The acquifer naturally filters water through its sand - making it clean and high quality water, now destined to be wasted on cooling the xAI super computer. Its estimated that the data center will require up to 5 million gallons of water per day.
Pulling this amount of water will disturb the acquifer and risk pulling pollution from the shallower parts of the acquifer into the main acquifer.
Water is the source of all life, now under threat once again. These resources are not infinite, even though these companies pretend like they are. Big tech companies strategically exploit the poorest areas to build their projects, which end up hurting the local people and environment.
They demand massive amounts of power and water, for what? To make the latest version of your favorite chatbot a little smarter? To surpass human intelligence? Basic human intelligence would be enough to prevent this catastrpohe.
What’s really going on here? We can look to the words of Oracle CEO Larry Ellison for guidance. In 2024 Ellison said during an investor meeting:
"We're going to have supervision," Ellison said. "Every police officer is going to be supervised at all times, and if there's a problem, AI will report that problem and report it to the appropriate person. Citizens will be on their best behavior because we are constantly recording and reporting everything that's going on."
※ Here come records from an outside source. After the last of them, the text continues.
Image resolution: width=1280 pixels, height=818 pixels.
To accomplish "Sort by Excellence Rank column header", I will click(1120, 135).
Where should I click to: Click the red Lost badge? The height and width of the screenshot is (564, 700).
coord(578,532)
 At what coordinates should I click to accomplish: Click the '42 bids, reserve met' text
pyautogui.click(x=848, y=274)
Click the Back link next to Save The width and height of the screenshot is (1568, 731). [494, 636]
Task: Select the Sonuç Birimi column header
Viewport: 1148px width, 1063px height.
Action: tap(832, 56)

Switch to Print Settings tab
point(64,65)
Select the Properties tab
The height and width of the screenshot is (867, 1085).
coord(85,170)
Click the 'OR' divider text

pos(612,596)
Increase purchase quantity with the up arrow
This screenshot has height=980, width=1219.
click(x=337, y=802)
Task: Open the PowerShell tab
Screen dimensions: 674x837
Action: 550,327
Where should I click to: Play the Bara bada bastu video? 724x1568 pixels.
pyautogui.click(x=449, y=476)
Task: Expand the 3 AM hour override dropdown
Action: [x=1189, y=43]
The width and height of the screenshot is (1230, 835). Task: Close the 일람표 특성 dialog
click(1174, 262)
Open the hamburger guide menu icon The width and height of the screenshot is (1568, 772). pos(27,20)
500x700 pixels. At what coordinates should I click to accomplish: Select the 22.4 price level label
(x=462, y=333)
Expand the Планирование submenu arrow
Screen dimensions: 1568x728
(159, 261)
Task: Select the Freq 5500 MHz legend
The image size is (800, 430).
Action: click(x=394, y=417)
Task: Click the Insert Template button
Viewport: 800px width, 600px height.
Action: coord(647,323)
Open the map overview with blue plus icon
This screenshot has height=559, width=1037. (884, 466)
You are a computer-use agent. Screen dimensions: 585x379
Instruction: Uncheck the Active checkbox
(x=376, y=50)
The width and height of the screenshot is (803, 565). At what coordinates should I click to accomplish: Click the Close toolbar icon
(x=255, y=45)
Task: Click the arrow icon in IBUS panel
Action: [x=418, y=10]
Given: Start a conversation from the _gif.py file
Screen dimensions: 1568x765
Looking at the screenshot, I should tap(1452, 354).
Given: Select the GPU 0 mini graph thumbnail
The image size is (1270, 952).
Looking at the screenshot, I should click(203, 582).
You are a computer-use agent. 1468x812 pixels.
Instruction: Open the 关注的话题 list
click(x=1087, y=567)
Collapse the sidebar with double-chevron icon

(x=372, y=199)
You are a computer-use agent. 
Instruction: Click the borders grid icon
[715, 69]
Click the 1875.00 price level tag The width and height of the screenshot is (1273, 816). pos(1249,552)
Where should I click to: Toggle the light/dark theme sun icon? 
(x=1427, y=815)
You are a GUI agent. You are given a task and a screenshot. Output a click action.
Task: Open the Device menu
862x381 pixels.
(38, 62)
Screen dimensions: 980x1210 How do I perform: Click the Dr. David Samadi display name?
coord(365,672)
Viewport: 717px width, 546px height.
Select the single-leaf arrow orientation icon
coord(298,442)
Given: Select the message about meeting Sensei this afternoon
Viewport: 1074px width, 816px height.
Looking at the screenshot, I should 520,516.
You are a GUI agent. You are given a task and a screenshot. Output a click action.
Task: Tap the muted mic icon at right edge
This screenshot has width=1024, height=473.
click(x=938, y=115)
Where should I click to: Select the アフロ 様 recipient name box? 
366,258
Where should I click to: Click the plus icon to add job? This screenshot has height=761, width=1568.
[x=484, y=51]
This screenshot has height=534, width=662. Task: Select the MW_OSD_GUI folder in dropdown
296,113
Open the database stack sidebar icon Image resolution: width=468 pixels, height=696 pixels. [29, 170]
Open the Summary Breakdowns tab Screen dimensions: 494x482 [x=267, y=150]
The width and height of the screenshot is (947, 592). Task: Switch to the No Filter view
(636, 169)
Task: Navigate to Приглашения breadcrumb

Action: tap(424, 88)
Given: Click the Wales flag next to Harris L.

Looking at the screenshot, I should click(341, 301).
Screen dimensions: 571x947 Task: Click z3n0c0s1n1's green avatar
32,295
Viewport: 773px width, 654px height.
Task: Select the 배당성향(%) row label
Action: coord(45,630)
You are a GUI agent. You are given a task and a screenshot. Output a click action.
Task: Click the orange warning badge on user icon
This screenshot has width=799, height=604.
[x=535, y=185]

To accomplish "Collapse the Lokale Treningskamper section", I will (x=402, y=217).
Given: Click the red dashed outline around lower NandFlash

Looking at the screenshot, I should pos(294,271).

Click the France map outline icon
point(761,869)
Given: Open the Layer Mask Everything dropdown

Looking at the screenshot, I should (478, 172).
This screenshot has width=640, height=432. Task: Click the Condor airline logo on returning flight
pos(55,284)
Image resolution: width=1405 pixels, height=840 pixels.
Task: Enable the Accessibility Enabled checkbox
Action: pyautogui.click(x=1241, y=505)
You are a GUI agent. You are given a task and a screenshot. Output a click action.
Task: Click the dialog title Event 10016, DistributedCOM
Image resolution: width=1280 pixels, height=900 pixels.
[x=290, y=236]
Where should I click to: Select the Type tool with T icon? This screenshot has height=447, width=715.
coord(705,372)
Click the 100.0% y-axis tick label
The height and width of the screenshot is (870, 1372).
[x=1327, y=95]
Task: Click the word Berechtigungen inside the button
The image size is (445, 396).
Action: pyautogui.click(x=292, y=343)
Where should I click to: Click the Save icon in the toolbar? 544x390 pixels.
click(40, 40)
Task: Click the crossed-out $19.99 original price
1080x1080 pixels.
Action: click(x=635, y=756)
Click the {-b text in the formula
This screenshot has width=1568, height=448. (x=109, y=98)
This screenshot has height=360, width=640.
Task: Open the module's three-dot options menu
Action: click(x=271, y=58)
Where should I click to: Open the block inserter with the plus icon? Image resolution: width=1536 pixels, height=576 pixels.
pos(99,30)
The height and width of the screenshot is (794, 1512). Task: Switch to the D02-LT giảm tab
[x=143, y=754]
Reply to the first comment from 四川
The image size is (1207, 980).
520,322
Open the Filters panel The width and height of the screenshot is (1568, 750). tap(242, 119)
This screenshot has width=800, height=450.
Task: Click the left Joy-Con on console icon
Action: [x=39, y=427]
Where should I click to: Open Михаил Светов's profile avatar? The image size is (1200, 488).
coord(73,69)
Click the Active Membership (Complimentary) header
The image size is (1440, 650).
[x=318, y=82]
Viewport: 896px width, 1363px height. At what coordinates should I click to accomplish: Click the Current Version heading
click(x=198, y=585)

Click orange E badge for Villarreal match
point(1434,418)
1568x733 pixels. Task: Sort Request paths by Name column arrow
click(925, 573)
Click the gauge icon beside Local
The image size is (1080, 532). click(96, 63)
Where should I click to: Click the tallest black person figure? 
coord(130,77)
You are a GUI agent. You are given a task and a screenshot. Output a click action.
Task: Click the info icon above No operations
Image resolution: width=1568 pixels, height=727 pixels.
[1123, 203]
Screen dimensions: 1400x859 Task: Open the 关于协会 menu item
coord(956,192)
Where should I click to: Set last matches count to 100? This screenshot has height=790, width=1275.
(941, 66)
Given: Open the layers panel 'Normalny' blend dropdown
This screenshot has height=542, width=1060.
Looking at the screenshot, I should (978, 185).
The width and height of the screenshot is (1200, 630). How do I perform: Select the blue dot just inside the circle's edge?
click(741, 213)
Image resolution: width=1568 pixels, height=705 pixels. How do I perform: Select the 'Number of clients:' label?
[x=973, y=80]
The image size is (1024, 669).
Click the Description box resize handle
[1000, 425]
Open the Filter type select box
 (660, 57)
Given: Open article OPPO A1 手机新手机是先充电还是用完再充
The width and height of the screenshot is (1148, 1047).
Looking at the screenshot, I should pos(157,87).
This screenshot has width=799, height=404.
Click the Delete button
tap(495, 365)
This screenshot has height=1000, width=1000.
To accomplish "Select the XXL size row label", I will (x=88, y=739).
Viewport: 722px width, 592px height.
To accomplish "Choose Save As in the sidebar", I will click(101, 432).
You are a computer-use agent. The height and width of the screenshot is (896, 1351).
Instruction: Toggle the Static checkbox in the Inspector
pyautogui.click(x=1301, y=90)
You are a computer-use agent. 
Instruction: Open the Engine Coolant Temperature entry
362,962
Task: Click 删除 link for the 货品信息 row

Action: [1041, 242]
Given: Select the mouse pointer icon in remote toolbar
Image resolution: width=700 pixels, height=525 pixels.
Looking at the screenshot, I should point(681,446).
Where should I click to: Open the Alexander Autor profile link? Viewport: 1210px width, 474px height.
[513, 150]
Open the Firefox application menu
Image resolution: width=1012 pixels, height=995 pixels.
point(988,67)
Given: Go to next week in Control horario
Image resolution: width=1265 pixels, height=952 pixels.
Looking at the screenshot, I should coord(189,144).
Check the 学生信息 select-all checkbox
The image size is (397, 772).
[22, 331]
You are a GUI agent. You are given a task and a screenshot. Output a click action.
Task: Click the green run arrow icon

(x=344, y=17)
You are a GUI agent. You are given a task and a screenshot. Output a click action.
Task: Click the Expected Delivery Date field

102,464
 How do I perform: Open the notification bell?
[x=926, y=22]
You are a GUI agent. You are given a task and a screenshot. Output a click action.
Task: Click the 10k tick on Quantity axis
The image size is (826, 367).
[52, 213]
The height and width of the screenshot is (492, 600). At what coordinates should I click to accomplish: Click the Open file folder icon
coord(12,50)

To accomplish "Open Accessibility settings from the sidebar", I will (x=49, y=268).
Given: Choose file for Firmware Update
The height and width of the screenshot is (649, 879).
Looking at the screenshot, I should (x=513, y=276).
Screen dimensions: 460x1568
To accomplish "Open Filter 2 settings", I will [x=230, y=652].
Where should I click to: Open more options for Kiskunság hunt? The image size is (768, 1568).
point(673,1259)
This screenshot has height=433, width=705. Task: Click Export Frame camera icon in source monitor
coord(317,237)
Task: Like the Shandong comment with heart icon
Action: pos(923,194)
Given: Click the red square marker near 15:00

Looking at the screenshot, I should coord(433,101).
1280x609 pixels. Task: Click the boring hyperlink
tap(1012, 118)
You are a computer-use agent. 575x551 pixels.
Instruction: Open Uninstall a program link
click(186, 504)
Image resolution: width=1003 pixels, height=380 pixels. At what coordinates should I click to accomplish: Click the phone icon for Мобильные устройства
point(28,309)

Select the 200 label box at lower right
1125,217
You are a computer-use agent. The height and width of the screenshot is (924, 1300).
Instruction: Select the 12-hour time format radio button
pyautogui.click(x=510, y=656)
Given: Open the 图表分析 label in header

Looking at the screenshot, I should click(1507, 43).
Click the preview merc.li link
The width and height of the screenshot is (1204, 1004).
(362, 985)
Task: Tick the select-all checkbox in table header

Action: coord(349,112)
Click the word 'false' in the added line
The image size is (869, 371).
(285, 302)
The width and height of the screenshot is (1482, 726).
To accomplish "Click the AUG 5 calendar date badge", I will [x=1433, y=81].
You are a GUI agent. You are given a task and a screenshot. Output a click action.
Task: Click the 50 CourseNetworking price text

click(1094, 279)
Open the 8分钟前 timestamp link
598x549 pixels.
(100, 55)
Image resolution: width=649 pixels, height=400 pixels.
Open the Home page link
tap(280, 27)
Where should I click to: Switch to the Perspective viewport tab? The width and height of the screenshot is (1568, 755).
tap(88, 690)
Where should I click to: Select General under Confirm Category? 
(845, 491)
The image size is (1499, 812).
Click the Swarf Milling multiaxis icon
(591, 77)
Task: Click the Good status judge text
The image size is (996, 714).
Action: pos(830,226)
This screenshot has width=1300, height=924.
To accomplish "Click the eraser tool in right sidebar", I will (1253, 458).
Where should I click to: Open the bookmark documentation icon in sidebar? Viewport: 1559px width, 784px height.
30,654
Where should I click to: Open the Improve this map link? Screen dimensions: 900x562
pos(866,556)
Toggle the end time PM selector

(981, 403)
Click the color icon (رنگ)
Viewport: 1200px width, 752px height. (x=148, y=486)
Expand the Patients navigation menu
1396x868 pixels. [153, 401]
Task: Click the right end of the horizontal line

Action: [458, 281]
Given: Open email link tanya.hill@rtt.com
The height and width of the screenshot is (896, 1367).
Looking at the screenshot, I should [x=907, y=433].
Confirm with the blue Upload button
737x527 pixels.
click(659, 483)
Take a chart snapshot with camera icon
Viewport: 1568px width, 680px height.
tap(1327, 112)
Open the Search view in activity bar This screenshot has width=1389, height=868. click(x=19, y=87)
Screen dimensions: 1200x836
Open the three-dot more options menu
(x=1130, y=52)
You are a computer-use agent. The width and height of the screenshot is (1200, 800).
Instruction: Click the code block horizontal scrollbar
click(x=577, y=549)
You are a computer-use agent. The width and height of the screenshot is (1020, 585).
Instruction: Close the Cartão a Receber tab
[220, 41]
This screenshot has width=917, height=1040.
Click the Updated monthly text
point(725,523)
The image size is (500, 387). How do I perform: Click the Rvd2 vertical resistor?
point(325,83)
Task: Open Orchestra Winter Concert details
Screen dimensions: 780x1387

We’re getting closer to a system where every Ring Doorbell, every Google Home, every big tech phone is feeding real-time data into a data center, so someone, somewhere can judge you for it.
These companies will starve the earth and its people of its natural resources for the sake of playing God.
One way to stop these data centers is to not feed them with data. We must quit big tech services and products and find alternatives as quickly as we can.